[Task requirements]
Rewrite every line from the one containing "Task: Click the BIOS save chip icon" down to the one containing "Looking at the screenshot, I should (891, 32).", both included, replacing "icon" with "button" and changing nothing else.

[Stored data entries]
• • • • • • •
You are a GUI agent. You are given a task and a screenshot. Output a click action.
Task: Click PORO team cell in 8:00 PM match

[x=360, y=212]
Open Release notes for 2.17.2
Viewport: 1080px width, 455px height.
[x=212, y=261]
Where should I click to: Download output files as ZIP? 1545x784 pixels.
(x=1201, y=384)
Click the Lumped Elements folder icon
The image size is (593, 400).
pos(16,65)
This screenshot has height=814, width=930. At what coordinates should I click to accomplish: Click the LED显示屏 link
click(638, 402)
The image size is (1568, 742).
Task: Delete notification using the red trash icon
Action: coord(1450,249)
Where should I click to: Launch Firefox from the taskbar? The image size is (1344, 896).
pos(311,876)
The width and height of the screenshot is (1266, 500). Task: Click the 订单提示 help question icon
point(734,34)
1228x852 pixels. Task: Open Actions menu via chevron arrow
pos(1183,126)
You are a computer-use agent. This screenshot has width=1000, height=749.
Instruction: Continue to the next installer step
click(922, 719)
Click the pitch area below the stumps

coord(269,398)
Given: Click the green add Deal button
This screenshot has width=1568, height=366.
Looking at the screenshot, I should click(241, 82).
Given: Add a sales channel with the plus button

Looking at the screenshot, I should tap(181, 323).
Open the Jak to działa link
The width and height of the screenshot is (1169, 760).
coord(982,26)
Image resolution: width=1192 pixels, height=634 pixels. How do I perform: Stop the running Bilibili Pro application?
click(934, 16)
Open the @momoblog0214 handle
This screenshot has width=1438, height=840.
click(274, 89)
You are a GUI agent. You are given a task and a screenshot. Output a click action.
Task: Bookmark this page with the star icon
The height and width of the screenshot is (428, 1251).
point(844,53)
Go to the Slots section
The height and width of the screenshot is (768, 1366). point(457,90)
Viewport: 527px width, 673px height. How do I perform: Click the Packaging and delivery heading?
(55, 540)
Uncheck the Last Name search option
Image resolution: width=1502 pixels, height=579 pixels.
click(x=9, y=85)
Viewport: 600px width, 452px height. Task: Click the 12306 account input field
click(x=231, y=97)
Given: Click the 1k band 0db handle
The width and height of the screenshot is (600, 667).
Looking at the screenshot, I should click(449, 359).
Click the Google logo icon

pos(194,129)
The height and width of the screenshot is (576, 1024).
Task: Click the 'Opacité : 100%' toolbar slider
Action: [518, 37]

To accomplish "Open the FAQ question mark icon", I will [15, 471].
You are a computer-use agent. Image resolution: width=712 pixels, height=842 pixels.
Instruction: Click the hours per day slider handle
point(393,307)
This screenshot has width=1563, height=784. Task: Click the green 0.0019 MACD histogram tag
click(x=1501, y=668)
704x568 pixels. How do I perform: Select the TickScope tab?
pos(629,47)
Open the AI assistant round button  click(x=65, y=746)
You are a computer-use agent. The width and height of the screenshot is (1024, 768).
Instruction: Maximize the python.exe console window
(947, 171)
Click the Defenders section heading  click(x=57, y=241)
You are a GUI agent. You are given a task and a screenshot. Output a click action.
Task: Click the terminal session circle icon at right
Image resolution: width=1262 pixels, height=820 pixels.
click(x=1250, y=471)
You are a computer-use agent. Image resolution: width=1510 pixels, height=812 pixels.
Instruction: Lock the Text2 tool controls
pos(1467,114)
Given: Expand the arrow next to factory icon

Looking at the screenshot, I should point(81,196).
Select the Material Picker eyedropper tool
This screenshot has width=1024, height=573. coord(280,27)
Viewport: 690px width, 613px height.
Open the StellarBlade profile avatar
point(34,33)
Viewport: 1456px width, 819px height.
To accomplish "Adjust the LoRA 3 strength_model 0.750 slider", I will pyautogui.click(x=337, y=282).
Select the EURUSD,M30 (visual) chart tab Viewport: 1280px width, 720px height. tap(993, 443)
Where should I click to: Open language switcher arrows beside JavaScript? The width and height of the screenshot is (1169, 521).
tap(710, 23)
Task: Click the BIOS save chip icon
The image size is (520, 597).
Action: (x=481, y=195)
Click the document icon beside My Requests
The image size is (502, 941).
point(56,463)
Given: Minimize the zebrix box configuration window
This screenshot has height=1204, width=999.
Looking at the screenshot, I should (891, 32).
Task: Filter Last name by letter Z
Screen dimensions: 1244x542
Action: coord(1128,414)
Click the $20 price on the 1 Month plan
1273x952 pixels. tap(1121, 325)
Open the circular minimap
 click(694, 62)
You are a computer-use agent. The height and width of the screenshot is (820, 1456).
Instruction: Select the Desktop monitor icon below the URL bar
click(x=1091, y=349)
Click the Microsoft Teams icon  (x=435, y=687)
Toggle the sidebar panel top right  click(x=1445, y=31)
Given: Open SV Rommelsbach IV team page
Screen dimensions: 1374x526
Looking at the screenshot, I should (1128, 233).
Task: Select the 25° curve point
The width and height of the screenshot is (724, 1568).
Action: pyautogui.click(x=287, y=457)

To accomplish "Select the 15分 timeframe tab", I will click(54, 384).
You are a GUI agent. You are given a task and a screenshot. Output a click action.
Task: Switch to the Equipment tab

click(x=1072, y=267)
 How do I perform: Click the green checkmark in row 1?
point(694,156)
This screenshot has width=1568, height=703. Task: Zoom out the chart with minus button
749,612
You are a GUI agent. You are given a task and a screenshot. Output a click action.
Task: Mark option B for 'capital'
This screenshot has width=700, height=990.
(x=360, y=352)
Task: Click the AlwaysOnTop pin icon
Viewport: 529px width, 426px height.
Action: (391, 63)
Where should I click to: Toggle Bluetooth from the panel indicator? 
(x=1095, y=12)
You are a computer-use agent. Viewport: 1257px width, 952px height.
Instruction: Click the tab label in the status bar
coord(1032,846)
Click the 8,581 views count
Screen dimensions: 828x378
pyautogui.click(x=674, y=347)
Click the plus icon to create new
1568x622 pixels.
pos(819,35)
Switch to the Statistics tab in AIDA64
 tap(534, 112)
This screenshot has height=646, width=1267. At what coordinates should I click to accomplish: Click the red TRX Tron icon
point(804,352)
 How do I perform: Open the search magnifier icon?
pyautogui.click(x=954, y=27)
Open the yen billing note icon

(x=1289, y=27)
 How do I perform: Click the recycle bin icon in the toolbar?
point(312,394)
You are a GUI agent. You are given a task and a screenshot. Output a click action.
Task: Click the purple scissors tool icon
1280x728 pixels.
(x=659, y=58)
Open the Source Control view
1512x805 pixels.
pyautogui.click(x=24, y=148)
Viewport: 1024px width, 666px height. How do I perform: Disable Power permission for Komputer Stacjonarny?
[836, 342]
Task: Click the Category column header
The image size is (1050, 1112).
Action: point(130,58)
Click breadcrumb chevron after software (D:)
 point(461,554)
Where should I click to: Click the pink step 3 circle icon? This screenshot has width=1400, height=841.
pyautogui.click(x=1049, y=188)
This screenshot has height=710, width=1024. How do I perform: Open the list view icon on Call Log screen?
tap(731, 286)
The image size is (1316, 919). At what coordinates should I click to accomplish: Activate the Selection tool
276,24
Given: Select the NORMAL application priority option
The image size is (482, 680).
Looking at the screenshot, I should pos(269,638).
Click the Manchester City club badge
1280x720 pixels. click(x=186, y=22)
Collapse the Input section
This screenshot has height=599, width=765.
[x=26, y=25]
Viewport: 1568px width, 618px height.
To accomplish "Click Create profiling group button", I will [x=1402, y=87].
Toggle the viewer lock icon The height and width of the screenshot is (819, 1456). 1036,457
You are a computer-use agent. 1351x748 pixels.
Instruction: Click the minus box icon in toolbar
• • • • • • •
[Answer below]
Task: Click the BIOS save chip button
The image size is (520, 597).
Action: (x=481, y=195)
Click the document button beside My Requests
The image size is (502, 941).
point(56,463)
Given: Minimize the zebrix box configuration window
This screenshot has height=1204, width=999.
Looking at the screenshot, I should (891, 32).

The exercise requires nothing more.